Polemiche e scontri sono ormai il pane quotidiano della politica italiana. Se a Roma lo scenario è tratteggiato da queste caratteristiche, il resto dello stivale non è da meno. Accade, quindi, che a Pompei, tra scavi e Santuario, si riaccende la flebile fiammella dei partiti e delle liste che aspirano a rappresentare interessi e problemi di cittadini ed imprenditori sparsi nei vari angoli della città, in vista delle prossime amministrative della primavera 2017. A questo occorre aggiungere che uno dei maggiori partiti nazionali, il Pd, proprio in questo che è uno dei pochi Comuni simbolo dell’ex governo Renzi e del ministro Franceschini, non ha né una sede ma, ancor più grave, neppure un gruppo dirigente ormai da anni.

“In tante e ripetute occasioni abbiamo sollecitato l’intervento dei vertici provinciali e regionali del Partito al fine di risolvere il Caso Pompei”. Dice Attilio Adami, uno dei dirigenti messi alla porta dalle riunioni degli ultimi giorni, ma che accusa i “rappresentanti ostaggio, o peggio ancora collusi con impolverati voltagabbana, che rappresentano solo piccole ed insidiose correnti. Questi – dice – si ergono a deus ex machina dell’intero partito, ma nella realtà sono soltanto espressioni dei propri interessi”.

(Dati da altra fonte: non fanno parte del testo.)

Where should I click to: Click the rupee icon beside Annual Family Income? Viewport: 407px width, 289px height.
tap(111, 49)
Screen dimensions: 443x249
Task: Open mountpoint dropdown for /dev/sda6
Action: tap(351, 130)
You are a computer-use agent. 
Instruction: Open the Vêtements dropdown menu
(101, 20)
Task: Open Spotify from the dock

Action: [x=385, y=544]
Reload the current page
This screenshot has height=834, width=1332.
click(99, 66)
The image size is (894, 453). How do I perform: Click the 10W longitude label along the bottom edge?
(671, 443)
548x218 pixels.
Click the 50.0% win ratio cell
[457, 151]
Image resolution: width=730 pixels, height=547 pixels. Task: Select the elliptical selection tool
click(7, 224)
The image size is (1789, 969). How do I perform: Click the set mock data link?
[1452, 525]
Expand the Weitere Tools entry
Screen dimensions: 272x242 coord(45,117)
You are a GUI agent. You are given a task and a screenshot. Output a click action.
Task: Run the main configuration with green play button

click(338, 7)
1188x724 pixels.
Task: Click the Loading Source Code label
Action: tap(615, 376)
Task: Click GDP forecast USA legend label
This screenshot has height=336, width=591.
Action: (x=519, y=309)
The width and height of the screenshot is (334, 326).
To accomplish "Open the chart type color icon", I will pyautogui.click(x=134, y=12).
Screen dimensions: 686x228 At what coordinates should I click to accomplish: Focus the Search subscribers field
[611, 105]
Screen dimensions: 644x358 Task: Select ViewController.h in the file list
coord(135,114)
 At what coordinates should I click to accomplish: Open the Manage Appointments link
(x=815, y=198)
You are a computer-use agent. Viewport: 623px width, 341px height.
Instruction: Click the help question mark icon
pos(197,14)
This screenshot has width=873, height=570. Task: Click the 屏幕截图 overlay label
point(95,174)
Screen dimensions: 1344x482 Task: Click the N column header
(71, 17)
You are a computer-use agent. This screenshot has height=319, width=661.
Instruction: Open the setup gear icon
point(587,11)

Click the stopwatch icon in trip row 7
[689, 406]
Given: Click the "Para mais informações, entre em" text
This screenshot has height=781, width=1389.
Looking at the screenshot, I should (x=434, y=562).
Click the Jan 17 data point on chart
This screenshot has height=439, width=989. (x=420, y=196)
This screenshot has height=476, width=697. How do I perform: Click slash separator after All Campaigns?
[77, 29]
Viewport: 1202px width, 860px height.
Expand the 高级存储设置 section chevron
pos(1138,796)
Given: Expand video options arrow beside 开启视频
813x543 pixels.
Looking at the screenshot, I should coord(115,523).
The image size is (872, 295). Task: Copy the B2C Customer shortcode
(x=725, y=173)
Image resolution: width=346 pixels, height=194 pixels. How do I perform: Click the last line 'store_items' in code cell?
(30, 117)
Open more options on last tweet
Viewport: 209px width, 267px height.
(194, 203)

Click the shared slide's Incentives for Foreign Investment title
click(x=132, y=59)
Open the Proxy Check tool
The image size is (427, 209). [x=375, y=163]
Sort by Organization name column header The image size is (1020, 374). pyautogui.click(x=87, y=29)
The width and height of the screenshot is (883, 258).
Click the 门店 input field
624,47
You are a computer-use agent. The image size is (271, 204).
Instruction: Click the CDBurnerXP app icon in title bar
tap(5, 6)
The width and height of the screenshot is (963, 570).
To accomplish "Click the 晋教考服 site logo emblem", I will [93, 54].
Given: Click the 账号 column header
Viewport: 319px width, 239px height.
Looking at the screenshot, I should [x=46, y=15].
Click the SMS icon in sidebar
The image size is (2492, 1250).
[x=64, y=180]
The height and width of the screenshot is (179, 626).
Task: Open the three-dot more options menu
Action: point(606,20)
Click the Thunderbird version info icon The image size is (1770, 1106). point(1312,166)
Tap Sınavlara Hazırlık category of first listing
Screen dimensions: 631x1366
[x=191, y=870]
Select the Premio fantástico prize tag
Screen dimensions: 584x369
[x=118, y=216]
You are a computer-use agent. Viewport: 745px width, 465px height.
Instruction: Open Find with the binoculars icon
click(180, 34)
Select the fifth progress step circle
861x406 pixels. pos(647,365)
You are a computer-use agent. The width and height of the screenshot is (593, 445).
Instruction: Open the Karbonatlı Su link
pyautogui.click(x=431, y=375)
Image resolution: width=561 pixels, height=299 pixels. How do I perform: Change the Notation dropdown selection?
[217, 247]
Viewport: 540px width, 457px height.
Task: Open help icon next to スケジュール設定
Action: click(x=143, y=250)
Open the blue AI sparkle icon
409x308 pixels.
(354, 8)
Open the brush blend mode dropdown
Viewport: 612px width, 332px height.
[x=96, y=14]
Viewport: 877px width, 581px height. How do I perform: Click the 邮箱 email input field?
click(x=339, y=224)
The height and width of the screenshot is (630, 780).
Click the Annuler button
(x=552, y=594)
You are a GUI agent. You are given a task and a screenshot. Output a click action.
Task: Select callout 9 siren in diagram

Il dito puntato di Adami è verso uno dei commissari della triade, nominati per risolvere la matassa, aggrovigliata già da qualche anno, ancor prima delle elezioni dell’ultimo sindaco Uliano. “L’ultimo episodio, in ordine di tempo, è capitato qualche giorno fa quando ha ben pensato di rappresentare il partito nella sua interezza, presenziando una riunione su invito di una variopinta compagine. Quindi, cosa ancor più grave – conclude – ha approvato la stesura di un documento con forze politiche che mai hanno rappresentato i Dem, ma anzi sono espressione manifesta del Centro Destra e di Forza Italia”.